We deny due course to the petition and dismiss the same.
The Court has repeatedly held that petitions for review under Rule 45 of the Rules of Court may be brought only on questions of law, not on questions of fact.[6] Moreover, the factual findings of trial courts are entitled to great weight and respect on appeal, especially when established by unrebutted testimonial and documentary evidence.[7] And the findings of facts of the Court of Appeals are conclusive and binding on the Supreme Court except when they conflict with the findings of the trial court.[8]
In the case before us, we are convinced that both lower courts had carefully considered the questions of fact raised below, and that both the assailed Decision and the decision of the trial court are amply supported by the evidence on record. On the other hand, petitioners have miserably failed to show any justification for altering the subject Decision in the least respect. Instead, they have, in this petition, merely rehashed the same issues raised and arguments vented before respondent Court, whose Decision we can find no fault with. Worse, they failed to address, much less rebut, the telling arguments of the trial court when it rejected petitioners' claim of having reduced the outstanding balance of their obligations to respondent MFC. Indeed, it is clear that petitioners merely filed a pro-forma petition for dilatory purposes, there being no serious effort to substantiate any of their claims.
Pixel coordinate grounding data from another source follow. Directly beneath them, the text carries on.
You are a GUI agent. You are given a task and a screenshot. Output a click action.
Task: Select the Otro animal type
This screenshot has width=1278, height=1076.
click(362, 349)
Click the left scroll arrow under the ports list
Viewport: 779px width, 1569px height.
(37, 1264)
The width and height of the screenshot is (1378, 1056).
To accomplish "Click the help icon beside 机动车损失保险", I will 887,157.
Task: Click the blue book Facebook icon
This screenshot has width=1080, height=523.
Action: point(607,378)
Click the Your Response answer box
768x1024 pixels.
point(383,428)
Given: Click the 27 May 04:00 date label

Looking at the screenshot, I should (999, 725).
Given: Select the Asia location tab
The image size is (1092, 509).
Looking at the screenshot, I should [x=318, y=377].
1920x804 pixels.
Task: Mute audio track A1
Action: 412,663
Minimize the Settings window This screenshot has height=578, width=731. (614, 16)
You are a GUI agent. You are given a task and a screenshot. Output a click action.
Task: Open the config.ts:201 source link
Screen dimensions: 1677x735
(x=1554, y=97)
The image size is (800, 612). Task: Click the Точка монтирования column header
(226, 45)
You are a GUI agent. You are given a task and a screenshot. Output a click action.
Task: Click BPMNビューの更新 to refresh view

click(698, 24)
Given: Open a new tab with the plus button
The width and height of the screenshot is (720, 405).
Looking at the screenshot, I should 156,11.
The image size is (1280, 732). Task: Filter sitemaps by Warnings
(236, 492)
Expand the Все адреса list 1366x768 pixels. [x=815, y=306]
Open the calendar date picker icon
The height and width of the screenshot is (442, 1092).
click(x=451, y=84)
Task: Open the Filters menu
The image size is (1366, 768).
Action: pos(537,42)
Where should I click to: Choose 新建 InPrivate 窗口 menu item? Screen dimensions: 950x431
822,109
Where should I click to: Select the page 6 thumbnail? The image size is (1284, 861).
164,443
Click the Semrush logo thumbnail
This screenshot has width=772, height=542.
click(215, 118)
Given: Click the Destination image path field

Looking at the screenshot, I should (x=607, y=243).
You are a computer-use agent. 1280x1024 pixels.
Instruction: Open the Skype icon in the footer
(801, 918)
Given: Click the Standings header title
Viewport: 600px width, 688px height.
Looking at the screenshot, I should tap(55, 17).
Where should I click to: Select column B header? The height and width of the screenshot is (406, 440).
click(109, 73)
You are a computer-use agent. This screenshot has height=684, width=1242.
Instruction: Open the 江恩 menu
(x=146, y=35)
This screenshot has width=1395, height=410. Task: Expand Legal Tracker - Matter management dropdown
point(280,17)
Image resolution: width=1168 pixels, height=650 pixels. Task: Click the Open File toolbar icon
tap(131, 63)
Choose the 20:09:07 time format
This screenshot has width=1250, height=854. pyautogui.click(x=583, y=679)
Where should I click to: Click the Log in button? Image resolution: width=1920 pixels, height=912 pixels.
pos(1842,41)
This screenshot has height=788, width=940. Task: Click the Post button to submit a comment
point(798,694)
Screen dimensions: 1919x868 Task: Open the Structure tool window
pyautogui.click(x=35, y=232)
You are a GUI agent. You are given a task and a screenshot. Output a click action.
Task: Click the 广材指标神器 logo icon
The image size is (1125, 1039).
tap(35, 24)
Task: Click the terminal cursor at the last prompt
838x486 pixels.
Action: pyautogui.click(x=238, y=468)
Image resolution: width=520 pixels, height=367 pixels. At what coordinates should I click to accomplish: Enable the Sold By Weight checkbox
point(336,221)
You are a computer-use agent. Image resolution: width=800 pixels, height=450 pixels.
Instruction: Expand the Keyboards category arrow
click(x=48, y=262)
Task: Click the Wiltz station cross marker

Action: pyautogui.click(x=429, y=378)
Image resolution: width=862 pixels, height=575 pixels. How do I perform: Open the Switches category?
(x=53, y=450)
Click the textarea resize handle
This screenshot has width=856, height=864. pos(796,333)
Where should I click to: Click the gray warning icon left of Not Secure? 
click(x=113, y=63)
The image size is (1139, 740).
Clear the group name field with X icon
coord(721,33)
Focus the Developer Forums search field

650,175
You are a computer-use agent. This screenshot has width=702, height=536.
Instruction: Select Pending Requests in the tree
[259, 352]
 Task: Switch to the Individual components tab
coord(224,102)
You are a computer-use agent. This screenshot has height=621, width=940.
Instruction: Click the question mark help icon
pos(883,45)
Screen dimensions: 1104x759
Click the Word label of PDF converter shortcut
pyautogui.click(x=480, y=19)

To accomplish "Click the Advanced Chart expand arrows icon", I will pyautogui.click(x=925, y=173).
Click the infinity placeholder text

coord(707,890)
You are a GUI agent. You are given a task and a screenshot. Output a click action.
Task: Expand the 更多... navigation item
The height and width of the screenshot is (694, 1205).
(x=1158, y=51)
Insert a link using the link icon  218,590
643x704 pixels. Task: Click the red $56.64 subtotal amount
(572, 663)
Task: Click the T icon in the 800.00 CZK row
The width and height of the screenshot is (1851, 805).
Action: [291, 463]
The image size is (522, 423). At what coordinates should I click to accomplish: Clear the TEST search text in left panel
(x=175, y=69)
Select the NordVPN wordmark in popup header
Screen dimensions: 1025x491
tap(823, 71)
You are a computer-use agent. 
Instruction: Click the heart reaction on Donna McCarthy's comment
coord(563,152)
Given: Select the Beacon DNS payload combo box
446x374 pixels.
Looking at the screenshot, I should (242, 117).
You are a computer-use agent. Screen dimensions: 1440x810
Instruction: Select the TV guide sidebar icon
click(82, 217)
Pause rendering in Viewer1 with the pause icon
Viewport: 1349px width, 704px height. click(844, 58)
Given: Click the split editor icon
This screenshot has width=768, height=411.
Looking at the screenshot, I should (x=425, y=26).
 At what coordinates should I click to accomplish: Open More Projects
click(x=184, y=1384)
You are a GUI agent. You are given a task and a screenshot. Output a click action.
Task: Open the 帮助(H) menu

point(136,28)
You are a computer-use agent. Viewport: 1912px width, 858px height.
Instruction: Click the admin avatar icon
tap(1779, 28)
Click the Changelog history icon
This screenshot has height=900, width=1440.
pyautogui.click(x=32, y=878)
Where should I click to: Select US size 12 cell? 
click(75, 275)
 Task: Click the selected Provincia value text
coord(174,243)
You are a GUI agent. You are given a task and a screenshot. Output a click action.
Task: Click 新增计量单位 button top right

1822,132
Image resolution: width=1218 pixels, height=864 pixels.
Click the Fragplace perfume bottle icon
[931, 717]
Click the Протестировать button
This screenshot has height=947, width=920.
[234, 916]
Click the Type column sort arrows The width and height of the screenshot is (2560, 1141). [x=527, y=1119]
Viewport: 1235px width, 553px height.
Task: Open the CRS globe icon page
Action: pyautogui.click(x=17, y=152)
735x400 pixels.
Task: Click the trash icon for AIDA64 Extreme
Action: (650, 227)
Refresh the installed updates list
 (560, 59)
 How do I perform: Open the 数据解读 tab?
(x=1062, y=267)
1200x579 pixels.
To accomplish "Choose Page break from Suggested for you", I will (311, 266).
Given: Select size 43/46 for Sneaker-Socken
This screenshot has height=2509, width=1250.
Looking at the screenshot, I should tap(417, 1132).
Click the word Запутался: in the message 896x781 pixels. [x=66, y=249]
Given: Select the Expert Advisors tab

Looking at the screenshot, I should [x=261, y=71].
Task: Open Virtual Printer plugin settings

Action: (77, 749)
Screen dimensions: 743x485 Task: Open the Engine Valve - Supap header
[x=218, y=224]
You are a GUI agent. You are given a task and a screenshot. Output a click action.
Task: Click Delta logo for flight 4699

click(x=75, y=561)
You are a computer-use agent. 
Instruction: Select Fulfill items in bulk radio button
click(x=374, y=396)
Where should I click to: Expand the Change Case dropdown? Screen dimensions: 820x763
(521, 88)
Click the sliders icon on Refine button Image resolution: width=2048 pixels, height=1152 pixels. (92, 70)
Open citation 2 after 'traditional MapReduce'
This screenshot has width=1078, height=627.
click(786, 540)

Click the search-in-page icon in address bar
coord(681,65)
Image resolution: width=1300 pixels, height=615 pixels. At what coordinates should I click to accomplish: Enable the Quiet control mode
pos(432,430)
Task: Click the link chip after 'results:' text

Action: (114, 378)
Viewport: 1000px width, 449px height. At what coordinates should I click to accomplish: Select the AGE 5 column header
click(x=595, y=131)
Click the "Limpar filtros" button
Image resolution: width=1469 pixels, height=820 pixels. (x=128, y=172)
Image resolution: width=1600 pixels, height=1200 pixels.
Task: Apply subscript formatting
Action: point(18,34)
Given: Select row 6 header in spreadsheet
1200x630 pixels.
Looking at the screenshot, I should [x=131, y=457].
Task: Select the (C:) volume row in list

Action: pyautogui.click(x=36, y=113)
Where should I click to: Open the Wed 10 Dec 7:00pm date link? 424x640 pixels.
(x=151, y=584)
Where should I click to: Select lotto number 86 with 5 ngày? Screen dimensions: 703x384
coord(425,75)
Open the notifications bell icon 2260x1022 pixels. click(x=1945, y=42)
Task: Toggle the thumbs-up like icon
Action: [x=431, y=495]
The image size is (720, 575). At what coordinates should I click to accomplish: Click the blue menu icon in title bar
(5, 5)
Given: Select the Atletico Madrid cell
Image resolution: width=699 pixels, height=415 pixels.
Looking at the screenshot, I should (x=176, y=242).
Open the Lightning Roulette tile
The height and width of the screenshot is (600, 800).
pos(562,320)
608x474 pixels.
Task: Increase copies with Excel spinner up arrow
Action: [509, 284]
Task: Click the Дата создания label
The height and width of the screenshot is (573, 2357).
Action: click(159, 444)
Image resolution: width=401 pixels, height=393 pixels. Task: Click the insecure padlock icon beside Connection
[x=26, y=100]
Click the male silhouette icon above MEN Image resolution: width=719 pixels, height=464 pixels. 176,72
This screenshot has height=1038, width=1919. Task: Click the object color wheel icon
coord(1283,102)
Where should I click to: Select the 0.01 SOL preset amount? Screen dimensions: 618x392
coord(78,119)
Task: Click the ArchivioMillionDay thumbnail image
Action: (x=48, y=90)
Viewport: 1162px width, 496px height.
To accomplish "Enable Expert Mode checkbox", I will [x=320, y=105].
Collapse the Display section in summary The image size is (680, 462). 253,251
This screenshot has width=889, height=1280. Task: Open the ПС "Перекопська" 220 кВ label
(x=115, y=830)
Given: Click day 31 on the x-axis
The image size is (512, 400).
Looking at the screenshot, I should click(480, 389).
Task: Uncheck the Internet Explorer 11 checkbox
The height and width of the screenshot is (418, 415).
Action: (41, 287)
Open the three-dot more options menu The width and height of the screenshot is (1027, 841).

WHEREFORE, there being no showing whatsoever that respondent Court committed any reversible error, the instant petition is hereby DENIED DUE COURSE and DISMISSED.
SO ORDERED.
Narvasa, C.J. (Chairman), Davide, Jr., Melo, and Francisco, JJ., concur.
[1] Thirteenth Division, J. Minerva P. Gonzaga-Reyes, ponente, and JJ., Arturo B. Buena, chairman, and Quirino D. Abad Santos, Jr., member, concurring.
[2] Judge Rebecca G. Salvador, presiding.
[3] RTC Decision, pp. 1-2; rollo, pp. 47-48.
[4] RTC Decision, pp. 2-3-, rollo, pp. 48-49.
[5] Petition, p. 9; Rollo, p. 14.
[6] Margolles vs. Court of Appeals, 230 SCRA 97 (February 14, 1994); Dee vs. Court of Appeals, 238 SCRA 254 (November 21, 1994).
[7] Morcoso vs. Court of Appeals, 208 SCRA 829 (May 8,1992); Lim vs. Court of Appeals, 229 SCRA 616 (February 3, 1994); Navallo vs. Sandiganbayan, 234 SCRA 175 (July 18,1994).
[8]Cayabyab vs. Intermediate Appellate Court, 232 SCRA 1 (April 28, 1994); Somodio vs. Court of Appeals, 235 SCRA 307 (August 15, 1994).